If Strauss was not much of a political person — “like a child,” as Goebbels called him — then his partisan allegiance was to the Austro-German art, literature and music that surrounded him. It is this political “aloofness,” as Jurowski describes it, that allowed him to become such a prolific composer and cultural sponge. Metamorphosen is in many ways a subtle tribute to the German artistry he worshipped. Toward the end of the work, Strauss quotes several bars of Beethoven’s funeral march from the Eroica Symphony, and Strauss initially drew inspiration from Goethe’s poem “No one can know himself,” which he had originally planned to set to choral music.
For Jurowski, the music contains elements of every opera he ever wrote. “His entire life can be seen through the prism of his vocal works,” the Moscow-born maestro said. “You can see the traces of Metamorphosen in many of his earlier works. Die Frau Ohne Schatten, Ariadne auf Naxos and Capriccio — they all could have been taken out of Metamorphosen.” He believes the piece is a review of Strauss’ artistic life, as if the composer were looking at his opera oeuvre and seeing all his children and ex-lovers.
Jurowski, who made his American debut at the Met in 1999, also sees many technical similarities between Strauss and Wagner operas. For him, the art of mixing and developing leitmotifs is completely uninterrupted: a natural wellspring of compositional thought. “You are not aware of it being a complicated construct,” he said, “but the final result is an absolutely organic flow. If you analyze Metamorphosen, you could deconstruct it down to four or five main motifs, which are being shuffled around, but Strauss does so with such ease and fluidity, you are never aware of it.”
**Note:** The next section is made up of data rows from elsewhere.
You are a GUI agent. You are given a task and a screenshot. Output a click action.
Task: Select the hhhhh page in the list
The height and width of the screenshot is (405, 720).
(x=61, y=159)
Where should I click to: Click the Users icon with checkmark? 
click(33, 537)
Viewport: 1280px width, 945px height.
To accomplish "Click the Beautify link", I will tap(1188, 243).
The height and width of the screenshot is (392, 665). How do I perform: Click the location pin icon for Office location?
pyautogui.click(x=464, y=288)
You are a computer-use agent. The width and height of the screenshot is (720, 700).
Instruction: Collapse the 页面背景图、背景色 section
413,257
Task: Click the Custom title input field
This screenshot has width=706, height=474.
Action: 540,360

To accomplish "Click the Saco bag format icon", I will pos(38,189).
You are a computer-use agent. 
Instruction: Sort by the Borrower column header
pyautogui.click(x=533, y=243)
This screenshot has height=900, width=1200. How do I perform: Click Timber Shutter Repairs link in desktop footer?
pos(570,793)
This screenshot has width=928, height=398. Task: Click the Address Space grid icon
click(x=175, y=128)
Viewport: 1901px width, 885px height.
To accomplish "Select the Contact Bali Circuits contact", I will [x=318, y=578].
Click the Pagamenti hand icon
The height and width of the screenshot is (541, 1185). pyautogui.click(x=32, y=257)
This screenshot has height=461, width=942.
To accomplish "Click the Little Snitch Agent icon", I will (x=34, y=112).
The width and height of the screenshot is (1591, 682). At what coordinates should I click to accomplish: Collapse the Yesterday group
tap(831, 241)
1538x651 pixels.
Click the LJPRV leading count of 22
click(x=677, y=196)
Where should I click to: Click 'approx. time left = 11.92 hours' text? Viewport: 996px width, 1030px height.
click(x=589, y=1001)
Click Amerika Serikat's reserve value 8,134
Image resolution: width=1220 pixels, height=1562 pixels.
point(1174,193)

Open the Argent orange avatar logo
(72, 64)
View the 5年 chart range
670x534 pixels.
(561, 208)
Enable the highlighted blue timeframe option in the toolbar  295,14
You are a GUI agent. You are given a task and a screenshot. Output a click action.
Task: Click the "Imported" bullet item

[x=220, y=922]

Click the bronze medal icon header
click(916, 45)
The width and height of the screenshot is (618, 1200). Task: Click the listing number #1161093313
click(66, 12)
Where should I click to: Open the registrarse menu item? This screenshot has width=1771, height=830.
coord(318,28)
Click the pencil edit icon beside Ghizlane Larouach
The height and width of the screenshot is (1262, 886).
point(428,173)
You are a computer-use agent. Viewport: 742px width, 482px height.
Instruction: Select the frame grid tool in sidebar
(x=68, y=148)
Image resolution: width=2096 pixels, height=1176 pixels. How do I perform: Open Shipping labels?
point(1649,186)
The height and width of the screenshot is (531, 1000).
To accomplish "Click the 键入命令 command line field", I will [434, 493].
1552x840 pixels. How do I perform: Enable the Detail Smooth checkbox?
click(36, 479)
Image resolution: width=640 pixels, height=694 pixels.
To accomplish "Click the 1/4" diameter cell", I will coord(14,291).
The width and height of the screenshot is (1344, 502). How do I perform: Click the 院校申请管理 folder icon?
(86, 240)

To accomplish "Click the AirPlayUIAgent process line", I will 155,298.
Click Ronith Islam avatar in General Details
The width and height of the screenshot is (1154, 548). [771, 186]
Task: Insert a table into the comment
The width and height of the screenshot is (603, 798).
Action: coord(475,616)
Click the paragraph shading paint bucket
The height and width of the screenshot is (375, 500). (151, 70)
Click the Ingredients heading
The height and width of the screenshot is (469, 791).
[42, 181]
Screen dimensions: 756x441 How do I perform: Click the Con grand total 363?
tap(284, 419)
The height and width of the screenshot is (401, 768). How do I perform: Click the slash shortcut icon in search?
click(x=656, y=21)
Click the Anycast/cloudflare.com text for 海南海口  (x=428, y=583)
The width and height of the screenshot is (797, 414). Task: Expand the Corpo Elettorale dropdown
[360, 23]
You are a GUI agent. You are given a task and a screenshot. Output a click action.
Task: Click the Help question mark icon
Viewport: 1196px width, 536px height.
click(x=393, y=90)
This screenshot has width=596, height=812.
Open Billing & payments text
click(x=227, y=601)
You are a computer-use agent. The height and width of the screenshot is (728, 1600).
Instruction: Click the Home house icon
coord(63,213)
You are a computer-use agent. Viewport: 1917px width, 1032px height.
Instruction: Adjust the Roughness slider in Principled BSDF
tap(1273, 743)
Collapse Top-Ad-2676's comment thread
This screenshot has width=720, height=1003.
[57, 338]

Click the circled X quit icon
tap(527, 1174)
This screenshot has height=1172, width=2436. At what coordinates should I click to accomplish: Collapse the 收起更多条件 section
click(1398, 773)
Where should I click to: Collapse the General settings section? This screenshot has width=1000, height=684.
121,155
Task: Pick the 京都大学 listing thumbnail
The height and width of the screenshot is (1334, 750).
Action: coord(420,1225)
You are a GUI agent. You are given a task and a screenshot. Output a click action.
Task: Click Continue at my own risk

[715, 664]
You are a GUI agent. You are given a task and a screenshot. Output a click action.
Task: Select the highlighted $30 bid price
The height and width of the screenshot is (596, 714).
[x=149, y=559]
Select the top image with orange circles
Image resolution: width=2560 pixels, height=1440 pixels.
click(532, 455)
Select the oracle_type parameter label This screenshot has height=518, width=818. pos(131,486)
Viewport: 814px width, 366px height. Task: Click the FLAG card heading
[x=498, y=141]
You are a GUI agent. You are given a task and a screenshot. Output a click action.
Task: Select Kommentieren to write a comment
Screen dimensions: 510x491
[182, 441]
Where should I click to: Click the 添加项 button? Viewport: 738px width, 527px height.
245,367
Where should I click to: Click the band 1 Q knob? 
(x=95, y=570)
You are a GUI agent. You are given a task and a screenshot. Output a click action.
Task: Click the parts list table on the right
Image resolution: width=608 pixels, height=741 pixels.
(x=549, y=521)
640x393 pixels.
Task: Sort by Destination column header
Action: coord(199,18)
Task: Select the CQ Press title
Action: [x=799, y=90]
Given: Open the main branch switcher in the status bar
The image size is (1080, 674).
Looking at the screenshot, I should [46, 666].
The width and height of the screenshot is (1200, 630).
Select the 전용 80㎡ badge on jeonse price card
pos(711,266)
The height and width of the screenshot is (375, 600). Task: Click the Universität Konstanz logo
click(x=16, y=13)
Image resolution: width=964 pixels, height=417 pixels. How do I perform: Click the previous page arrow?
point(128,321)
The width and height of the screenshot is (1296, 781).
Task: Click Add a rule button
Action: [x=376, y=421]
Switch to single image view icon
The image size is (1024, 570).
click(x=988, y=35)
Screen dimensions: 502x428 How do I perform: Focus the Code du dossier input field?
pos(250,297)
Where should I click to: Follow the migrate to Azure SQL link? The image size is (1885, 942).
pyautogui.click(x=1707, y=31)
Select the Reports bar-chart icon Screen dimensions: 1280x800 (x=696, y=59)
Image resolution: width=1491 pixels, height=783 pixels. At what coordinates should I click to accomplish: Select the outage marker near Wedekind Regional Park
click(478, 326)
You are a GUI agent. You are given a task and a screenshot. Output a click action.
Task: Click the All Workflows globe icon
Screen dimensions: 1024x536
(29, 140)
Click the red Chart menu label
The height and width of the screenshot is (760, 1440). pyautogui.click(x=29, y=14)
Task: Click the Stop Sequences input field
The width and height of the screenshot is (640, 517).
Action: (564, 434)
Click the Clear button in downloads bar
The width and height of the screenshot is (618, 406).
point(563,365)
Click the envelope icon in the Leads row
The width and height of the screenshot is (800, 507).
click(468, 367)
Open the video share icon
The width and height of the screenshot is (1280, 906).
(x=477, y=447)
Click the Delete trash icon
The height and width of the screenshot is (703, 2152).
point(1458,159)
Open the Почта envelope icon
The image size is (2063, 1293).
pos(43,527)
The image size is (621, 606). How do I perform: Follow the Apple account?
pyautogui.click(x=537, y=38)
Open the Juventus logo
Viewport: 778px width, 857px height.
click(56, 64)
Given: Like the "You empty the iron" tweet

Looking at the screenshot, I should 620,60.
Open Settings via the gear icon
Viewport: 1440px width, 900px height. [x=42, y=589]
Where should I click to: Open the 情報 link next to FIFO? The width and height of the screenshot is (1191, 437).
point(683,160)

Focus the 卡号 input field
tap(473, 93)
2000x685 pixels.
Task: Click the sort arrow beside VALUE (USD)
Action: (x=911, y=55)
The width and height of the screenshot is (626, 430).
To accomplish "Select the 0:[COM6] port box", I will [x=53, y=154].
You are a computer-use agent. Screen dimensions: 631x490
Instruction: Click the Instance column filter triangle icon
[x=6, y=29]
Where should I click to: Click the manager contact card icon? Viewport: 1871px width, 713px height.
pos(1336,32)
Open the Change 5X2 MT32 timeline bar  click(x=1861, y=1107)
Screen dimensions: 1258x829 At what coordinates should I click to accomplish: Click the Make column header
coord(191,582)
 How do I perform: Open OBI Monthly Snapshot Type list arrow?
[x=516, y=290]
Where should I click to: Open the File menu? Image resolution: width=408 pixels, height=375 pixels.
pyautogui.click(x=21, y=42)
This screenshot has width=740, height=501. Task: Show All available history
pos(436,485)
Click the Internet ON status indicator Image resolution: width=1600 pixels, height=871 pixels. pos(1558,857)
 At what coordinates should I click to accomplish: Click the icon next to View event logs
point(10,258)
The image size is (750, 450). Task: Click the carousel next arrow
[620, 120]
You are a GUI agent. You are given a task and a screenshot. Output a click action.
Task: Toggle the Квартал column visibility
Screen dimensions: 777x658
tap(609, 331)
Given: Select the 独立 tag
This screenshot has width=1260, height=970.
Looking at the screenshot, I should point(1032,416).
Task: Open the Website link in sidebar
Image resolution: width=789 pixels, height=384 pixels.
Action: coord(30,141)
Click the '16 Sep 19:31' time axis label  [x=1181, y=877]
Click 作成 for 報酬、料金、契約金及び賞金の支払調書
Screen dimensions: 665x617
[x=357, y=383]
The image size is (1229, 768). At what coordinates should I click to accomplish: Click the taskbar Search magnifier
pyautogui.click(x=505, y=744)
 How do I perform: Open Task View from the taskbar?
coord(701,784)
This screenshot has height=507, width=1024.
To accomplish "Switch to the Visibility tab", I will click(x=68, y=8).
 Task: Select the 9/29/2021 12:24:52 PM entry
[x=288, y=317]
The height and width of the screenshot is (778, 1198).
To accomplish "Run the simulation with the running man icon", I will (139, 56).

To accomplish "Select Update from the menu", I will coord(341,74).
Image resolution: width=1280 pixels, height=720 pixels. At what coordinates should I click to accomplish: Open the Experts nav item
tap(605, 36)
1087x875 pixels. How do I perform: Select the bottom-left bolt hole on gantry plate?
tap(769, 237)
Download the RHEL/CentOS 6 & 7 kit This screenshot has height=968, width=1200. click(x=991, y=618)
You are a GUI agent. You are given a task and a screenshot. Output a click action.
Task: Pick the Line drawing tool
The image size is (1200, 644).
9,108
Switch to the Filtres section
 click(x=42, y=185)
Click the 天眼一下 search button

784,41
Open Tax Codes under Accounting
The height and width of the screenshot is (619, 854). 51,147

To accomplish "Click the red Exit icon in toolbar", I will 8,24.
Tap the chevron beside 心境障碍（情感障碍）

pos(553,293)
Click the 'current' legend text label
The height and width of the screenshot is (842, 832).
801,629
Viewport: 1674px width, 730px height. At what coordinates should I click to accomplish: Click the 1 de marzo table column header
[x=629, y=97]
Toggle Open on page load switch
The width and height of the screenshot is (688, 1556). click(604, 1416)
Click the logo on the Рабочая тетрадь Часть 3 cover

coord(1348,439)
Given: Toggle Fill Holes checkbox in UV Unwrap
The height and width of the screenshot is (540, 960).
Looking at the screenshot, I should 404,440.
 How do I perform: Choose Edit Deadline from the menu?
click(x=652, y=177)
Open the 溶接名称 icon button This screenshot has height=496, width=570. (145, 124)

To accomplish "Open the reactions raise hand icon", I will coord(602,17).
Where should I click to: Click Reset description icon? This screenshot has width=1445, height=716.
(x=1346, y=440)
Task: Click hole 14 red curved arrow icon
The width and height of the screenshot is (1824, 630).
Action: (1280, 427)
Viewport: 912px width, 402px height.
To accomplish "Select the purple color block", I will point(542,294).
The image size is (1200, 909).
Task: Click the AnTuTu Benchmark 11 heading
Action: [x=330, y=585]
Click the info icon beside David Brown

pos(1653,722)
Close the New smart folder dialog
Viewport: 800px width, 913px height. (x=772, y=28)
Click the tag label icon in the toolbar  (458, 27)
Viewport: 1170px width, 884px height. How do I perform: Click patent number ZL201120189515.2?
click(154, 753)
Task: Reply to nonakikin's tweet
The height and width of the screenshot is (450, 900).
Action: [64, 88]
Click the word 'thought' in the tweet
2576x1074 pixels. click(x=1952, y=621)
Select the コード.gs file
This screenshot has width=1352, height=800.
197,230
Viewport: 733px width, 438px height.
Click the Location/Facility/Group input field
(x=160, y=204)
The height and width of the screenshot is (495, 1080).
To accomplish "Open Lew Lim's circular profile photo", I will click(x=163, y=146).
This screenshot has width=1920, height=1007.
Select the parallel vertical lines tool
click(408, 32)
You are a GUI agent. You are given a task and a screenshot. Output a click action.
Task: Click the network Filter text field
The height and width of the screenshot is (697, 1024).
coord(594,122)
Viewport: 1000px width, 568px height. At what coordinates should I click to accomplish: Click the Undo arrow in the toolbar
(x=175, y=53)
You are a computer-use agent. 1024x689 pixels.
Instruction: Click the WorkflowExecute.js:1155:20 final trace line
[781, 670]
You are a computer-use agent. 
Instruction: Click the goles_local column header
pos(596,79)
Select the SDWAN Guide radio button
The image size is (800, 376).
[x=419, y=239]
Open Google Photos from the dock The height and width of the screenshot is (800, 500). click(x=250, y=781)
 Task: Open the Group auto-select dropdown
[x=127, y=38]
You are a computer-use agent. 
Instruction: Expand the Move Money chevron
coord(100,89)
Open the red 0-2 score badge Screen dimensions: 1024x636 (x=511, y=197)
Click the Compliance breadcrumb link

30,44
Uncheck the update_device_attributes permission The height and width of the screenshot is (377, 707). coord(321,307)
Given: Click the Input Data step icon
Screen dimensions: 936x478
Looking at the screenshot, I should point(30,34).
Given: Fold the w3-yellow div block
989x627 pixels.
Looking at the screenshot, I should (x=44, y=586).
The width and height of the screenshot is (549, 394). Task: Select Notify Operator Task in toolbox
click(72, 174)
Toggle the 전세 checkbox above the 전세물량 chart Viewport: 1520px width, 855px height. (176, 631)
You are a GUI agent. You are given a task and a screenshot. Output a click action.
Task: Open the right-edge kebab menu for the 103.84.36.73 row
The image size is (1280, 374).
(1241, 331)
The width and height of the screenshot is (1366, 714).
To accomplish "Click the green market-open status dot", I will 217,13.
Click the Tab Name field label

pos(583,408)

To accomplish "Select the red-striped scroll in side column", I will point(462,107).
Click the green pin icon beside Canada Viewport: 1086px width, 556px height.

The work also has served as laboratory material for performers and conductors looking to maximize the music’s effect. It has been performed anywhere from a septet chamber piece to ensemble forces 10 times that. Herbert von Karajan once conducted it with 23 players before having the full orchestra join in. The Chamber Orchestra of Europe once performed it in the traditional setting, but without a conductor. Yannick Nezet Seguin recently had all 23 soloists stand for the duration of the performance.
“Strauss was seriously attracted to numbers and proportions in music,” Jurowski said. “The number 23 has no real numerological significance, except that it’s the best possible proportion, which makes the best possible sound,” he said, adding that a thicker texture of sound adds weight but not clarity. “Twenty-three top-class players give you more emotion than 60 or 70.”
As the British writer Simon Thompson has remarked: “It’s 23 or bust.”
Jurowski admits that he would never design a full program of Strauss’ music in a non-anniversary season. “Richard Strauss is an interesting but problematic composer, and there are certain works I’ve championed, such as Metamorphosen, Four Last Songs and Zarathustra, but there are some I would not,” he said. “Don Juan? Ein Heldenleben? I don’t understand this music. Let me say I understand its value for the development of orchestral sonority, but as a piece of music, I can’t cope with it. There are many works of his I can easily live without.”
Metamorphosen, however, isn’t one of them. It is, as Strauss biographer Matthew Boyden points out, “what many consider to be his greatest work.”
Bryant Manning is a Chicago-based instructor and freelance writer.